**How to complete this task**
The required output is the lines below from the line containing "Select the 5D time range" to the line containing "Open the Pulp Fiction poster thumbnail", inclusive, retyped exactly. No other lines belong in it.

[Available records Boundary: Start]

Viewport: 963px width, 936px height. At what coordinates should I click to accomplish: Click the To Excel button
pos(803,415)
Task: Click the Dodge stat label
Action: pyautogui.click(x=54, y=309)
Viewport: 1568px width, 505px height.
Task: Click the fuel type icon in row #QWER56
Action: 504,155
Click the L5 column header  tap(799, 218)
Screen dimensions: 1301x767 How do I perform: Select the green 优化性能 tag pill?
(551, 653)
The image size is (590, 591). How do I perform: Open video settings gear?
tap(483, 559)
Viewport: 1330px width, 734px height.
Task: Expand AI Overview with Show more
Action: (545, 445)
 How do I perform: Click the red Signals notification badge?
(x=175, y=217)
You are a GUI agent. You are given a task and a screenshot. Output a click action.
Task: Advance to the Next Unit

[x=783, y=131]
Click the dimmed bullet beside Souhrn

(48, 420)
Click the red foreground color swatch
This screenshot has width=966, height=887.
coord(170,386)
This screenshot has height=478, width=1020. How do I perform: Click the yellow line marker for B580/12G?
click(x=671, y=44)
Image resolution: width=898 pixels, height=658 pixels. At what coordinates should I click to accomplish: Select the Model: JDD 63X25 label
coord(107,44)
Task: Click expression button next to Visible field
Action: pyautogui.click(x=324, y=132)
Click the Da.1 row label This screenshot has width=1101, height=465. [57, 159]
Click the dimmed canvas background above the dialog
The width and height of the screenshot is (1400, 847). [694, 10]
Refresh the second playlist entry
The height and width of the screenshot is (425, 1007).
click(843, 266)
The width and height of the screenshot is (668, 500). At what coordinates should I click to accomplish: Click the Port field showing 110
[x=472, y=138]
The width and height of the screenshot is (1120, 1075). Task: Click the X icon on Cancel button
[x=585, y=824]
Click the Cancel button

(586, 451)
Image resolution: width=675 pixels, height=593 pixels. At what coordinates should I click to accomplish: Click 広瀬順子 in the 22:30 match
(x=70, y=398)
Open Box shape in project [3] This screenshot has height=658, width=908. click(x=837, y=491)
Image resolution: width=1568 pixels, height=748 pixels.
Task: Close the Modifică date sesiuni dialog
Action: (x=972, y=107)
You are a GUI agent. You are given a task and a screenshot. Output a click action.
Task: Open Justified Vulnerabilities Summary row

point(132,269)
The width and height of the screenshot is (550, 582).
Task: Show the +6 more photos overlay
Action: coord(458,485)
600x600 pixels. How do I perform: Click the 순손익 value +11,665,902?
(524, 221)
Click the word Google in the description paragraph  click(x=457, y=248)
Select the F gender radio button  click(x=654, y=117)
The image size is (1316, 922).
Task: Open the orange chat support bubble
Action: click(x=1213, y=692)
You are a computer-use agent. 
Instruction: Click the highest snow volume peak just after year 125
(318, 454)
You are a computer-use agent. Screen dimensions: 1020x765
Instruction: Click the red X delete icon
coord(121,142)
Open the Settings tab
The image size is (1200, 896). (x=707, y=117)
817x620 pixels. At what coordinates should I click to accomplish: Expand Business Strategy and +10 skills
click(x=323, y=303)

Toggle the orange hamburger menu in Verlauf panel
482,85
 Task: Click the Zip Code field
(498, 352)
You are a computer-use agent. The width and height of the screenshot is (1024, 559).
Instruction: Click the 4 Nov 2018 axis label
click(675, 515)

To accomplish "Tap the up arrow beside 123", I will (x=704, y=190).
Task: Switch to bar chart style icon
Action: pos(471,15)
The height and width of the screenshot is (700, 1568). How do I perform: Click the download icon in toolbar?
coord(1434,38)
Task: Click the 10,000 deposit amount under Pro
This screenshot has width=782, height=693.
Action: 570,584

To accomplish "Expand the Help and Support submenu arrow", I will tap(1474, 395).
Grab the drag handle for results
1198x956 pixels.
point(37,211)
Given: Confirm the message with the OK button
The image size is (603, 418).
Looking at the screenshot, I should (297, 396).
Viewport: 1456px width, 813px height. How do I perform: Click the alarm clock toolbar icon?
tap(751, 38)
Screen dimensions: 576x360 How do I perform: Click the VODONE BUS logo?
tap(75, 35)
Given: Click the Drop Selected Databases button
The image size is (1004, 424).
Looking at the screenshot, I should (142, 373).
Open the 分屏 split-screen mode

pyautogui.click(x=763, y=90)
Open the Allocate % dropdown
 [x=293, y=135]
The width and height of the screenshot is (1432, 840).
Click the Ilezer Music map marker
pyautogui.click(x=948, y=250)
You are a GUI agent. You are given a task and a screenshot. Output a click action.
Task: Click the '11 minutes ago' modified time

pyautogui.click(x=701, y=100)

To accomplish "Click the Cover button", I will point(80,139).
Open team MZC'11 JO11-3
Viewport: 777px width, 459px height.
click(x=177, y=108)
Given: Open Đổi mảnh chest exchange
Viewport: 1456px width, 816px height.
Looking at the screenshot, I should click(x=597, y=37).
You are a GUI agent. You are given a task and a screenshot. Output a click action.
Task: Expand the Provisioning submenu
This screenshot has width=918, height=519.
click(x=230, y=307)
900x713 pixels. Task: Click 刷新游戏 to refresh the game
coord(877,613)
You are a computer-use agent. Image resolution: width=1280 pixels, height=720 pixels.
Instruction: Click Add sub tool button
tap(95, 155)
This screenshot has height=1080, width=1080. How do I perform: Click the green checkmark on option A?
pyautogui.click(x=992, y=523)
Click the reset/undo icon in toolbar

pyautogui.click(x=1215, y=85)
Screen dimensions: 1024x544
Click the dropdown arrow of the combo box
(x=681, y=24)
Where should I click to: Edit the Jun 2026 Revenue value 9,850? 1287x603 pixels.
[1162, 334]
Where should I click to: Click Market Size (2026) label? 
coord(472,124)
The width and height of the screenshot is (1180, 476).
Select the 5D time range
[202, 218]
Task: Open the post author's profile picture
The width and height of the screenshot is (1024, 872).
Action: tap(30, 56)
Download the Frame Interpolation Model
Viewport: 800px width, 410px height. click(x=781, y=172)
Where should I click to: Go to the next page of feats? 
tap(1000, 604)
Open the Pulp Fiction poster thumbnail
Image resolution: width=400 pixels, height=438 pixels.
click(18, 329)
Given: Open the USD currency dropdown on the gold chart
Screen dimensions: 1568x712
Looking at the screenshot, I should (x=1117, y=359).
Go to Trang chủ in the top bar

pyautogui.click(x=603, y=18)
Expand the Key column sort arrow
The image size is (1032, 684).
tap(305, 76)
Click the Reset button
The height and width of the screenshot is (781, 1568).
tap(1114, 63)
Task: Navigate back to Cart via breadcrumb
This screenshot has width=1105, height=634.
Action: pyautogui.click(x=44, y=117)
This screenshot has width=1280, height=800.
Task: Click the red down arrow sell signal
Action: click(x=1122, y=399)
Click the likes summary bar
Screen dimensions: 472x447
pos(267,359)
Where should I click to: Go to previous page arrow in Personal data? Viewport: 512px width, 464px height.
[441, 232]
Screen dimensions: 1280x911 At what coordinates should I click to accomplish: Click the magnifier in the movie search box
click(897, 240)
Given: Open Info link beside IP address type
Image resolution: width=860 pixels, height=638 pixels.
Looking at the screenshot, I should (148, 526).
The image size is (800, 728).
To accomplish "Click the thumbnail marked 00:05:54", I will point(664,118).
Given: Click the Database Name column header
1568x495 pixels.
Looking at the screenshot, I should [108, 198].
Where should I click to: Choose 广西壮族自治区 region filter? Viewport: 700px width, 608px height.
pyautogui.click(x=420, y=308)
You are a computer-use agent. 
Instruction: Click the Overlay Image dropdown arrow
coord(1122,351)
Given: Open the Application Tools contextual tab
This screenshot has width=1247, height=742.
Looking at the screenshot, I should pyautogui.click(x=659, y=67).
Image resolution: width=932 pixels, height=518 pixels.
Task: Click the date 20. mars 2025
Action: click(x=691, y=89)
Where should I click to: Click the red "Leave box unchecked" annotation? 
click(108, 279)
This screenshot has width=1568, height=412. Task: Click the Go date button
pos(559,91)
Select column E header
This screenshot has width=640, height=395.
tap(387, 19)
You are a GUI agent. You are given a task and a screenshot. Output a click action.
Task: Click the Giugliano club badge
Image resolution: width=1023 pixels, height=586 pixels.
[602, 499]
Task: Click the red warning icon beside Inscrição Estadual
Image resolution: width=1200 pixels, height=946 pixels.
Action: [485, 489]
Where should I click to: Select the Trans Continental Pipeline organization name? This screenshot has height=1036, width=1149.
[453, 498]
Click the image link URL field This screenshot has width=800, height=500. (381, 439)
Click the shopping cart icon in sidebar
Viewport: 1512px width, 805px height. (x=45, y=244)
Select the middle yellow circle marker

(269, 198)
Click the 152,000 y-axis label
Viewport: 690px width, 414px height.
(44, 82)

[Available records Boundary: End]

**Response to the exercise**
Select the 5D time range
[202, 218]
Task: Open the post author's profile picture
The width and height of the screenshot is (1024, 872).
Action: tap(30, 56)
Download the Frame Interpolation Model
Viewport: 800px width, 410px height. click(x=781, y=172)
Where should I click to: Go to the next page of feats? 
tap(1000, 604)
Open the Pulp Fiction poster thumbnail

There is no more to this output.